[Data for the task Boundary: Start]

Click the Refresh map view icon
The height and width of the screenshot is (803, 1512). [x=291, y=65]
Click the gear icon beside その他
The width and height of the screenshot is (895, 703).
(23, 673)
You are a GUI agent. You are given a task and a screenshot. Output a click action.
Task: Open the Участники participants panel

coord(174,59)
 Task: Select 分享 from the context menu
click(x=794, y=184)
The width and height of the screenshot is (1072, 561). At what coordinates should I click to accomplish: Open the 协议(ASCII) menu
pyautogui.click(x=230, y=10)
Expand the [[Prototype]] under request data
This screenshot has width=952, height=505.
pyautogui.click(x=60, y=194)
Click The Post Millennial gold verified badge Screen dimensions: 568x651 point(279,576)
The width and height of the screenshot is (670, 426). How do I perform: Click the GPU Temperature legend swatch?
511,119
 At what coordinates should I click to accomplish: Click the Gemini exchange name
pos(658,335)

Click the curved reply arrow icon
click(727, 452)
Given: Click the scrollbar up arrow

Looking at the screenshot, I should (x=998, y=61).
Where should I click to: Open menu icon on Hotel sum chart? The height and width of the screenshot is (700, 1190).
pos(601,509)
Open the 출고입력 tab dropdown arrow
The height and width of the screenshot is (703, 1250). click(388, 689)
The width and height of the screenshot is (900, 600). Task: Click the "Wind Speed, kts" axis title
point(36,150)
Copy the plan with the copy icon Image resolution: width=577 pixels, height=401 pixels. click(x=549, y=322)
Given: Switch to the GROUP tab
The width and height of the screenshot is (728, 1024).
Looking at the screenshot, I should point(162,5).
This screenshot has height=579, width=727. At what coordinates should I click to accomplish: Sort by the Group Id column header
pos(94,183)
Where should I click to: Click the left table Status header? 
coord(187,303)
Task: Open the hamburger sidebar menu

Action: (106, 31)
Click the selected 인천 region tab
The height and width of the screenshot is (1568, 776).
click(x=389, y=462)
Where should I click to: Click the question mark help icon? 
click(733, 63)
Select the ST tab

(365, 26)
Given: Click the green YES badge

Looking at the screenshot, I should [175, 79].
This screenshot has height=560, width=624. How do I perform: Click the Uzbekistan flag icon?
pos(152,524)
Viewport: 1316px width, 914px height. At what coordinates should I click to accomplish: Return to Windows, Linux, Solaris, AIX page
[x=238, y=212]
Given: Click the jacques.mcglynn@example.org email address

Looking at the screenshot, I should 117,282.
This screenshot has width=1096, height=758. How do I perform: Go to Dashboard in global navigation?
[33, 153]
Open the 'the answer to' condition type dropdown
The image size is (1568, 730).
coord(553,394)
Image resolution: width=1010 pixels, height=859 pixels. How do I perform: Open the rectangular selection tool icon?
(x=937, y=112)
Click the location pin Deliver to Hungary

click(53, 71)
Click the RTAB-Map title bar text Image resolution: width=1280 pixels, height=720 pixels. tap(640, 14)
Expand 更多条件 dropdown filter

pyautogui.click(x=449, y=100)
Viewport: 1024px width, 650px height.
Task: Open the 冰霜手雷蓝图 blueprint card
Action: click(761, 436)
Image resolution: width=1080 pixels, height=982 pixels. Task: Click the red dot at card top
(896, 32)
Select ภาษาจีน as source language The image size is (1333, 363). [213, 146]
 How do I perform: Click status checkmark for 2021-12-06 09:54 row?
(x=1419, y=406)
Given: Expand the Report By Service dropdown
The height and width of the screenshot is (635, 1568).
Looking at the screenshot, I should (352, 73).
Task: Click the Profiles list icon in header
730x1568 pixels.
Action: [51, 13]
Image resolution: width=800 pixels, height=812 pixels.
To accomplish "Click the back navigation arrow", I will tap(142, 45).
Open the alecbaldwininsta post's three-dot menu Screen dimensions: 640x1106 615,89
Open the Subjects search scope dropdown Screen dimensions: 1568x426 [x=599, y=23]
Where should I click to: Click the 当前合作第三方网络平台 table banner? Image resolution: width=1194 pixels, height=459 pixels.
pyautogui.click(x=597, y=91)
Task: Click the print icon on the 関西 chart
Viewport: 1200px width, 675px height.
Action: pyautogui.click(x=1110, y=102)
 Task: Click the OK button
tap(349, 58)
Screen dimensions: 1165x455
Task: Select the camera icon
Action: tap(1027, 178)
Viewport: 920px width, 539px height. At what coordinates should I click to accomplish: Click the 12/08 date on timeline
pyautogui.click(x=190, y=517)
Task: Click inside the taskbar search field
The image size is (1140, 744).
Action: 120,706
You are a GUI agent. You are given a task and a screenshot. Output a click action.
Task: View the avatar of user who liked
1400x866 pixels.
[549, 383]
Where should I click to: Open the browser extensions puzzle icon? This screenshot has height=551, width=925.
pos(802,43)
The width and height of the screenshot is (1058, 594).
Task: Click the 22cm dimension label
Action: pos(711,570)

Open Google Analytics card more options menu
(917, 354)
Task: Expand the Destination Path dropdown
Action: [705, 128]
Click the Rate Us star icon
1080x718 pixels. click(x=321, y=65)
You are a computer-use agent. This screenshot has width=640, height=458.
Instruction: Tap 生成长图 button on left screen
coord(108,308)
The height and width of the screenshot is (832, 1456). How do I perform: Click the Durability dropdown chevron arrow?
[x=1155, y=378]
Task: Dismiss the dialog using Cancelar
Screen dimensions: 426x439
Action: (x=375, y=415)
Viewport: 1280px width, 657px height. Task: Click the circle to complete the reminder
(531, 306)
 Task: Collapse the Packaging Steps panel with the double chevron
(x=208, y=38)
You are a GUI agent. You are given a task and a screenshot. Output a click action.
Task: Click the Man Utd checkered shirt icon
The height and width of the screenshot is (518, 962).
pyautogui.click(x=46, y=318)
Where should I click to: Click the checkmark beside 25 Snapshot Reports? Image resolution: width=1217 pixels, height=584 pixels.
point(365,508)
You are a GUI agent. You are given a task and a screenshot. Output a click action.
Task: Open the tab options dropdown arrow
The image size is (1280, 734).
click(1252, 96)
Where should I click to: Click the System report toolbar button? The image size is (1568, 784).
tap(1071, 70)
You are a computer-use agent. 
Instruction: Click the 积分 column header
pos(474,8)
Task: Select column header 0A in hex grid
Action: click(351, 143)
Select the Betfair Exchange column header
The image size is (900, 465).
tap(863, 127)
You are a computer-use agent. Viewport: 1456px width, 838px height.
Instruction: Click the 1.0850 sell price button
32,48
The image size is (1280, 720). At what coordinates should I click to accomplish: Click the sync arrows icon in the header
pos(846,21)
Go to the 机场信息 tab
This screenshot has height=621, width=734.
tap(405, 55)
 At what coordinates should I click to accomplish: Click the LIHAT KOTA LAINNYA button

[Data for the task Boundary: End]

The full data must appear again, retyped in every detail.

> [Solution to the exercise]
Click the Refresh map view icon
The height and width of the screenshot is (803, 1512). [x=291, y=65]
Click the gear icon beside その他
The width and height of the screenshot is (895, 703).
(23, 673)
You are a GUI agent. You are given a task and a screenshot. Output a click action.
Task: Open the Участники participants panel

coord(174,59)
 Task: Select 分享 from the context menu
click(x=794, y=184)
The width and height of the screenshot is (1072, 561). At what coordinates should I click to accomplish: Open the 协议(ASCII) menu
pyautogui.click(x=230, y=10)
Expand the [[Prototype]] under request data
This screenshot has width=952, height=505.
pyautogui.click(x=60, y=194)
Click The Post Millennial gold verified badge Screen dimensions: 568x651 point(279,576)
The width and height of the screenshot is (670, 426). How do I perform: Click the GPU Temperature legend swatch?
511,119
 At what coordinates should I click to accomplish: Click the Gemini exchange name
pos(658,335)

Click the curved reply arrow icon
click(727, 452)
Given: Click the scrollbar up arrow

Looking at the screenshot, I should (x=998, y=61).
Where should I click to: Open menu icon on Hotel sum chart? The height and width of the screenshot is (700, 1190).
pos(601,509)
Open the 출고입력 tab dropdown arrow
The height and width of the screenshot is (703, 1250). click(388, 689)
The width and height of the screenshot is (900, 600). Task: Click the "Wind Speed, kts" axis title
point(36,150)
Copy the plan with the copy icon Image resolution: width=577 pixels, height=401 pixels. click(x=549, y=322)
Given: Switch to the GROUP tab
The width and height of the screenshot is (728, 1024).
Looking at the screenshot, I should point(162,5).
This screenshot has height=579, width=727. At what coordinates should I click to accomplish: Sort by the Group Id column header
pos(94,183)
Where should I click to: Click the left table Status header? 
coord(187,303)
Task: Open the hamburger sidebar menu

Action: (106, 31)
Click the selected 인천 region tab
The height and width of the screenshot is (1568, 776).
click(x=389, y=462)
Where should I click to: Click the question mark help icon? 
click(733, 63)
Select the ST tab

(365, 26)
Given: Click the green YES badge

Looking at the screenshot, I should [175, 79].
This screenshot has height=560, width=624. How do I perform: Click the Uzbekistan flag icon?
pos(152,524)
Viewport: 1316px width, 914px height. At what coordinates should I click to accomplish: Return to Windows, Linux, Solaris, AIX page
[x=238, y=212]
Given: Click the jacques.mcglynn@example.org email address

Looking at the screenshot, I should 117,282.
This screenshot has width=1096, height=758. How do I perform: Go to Dashboard in global navigation?
[33, 153]
Open the 'the answer to' condition type dropdown
The image size is (1568, 730).
coord(553,394)
Image resolution: width=1010 pixels, height=859 pixels. How do I perform: Open the rectangular selection tool icon?
(x=937, y=112)
Click the location pin Deliver to Hungary

click(53, 71)
Click the RTAB-Map title bar text Image resolution: width=1280 pixels, height=720 pixels. tap(640, 14)
Expand 更多条件 dropdown filter

pyautogui.click(x=449, y=100)
Viewport: 1024px width, 650px height.
Task: Open the 冰霜手雷蓝图 blueprint card
Action: click(761, 436)
Image resolution: width=1080 pixels, height=982 pixels. Task: Click the red dot at card top
(896, 32)
Select ภาษาจีน as source language The image size is (1333, 363). [213, 146]
 How do I perform: Click status checkmark for 2021-12-06 09:54 row?
(x=1419, y=406)
Given: Expand the Report By Service dropdown
The height and width of the screenshot is (635, 1568).
Looking at the screenshot, I should (352, 73).
Task: Click the Profiles list icon in header
730x1568 pixels.
Action: [51, 13]
Image resolution: width=800 pixels, height=812 pixels.
To accomplish "Click the back navigation arrow", I will tap(142, 45).
Open the alecbaldwininsta post's three-dot menu Screen dimensions: 640x1106 615,89
Open the Subjects search scope dropdown Screen dimensions: 1568x426 [x=599, y=23]
Where should I click to: Click the 当前合作第三方网络平台 table banner? Image resolution: width=1194 pixels, height=459 pixels.
pyautogui.click(x=597, y=91)
Task: Click the print icon on the 関西 chart
Viewport: 1200px width, 675px height.
Action: pyautogui.click(x=1110, y=102)
 Task: Click the OK button
tap(349, 58)
Screen dimensions: 1165x455
Task: Select the camera icon
Action: tap(1027, 178)
Viewport: 920px width, 539px height. At what coordinates should I click to accomplish: Click the 12/08 date on timeline
pyautogui.click(x=190, y=517)
Task: Click inside the taskbar search field
The image size is (1140, 744).
Action: 120,706
You are a GUI agent. You are given a task and a screenshot. Output a click action.
Task: View the avatar of user who liked
1400x866 pixels.
[549, 383]
Where should I click to: Open the browser extensions puzzle icon? This screenshot has height=551, width=925.
pos(802,43)
The width and height of the screenshot is (1058, 594).
Task: Click the 22cm dimension label
Action: pos(711,570)

Open Google Analytics card more options menu
(917, 354)
Task: Expand the Destination Path dropdown
Action: [705, 128]
Click the Rate Us star icon
1080x718 pixels. click(x=321, y=65)
You are a computer-use agent. This screenshot has width=640, height=458.
Instruction: Tap 生成长图 button on left screen
coord(108,308)
The height and width of the screenshot is (832, 1456). How do I perform: Click the Durability dropdown chevron arrow?
[x=1155, y=378]
Task: Dismiss the dialog using Cancelar
Screen dimensions: 426x439
Action: (x=375, y=415)
Viewport: 1280px width, 657px height. Task: Click the circle to complete the reminder
(531, 306)
 Task: Collapse the Packaging Steps panel with the double chevron
(x=208, y=38)
You are a GUI agent. You are given a task and a screenshot. Output a click action.
Task: Click the Man Utd checkered shirt icon
The height and width of the screenshot is (518, 962).
pyautogui.click(x=46, y=318)
Where should I click to: Click the checkmark beside 25 Snapshot Reports? Image resolution: width=1217 pixels, height=584 pixels.
point(365,508)
You are a GUI agent. You are given a task and a screenshot. Output a click action.
Task: Open the tab options dropdown arrow
The image size is (1280, 734).
click(1252, 96)
Where should I click to: Click the System report toolbar button? The image size is (1568, 784).
tap(1071, 70)
You are a computer-use agent. 
Instruction: Click the 积分 column header
pos(474,8)
Task: Select column header 0A in hex grid
Action: click(351, 143)
Select the Betfair Exchange column header
The image size is (900, 465).
tap(863, 127)
You are a computer-use agent. Viewport: 1456px width, 838px height.
Instruction: Click the 1.0850 sell price button
32,48
The image size is (1280, 720). At what coordinates should I click to accomplish: Click the sync arrows icon in the header
pos(846,21)
Go to the 机场信息 tab
This screenshot has height=621, width=734.
tap(405, 55)
 At what coordinates should I click to accomplish: Click the LIHAT KOTA LAINNYA button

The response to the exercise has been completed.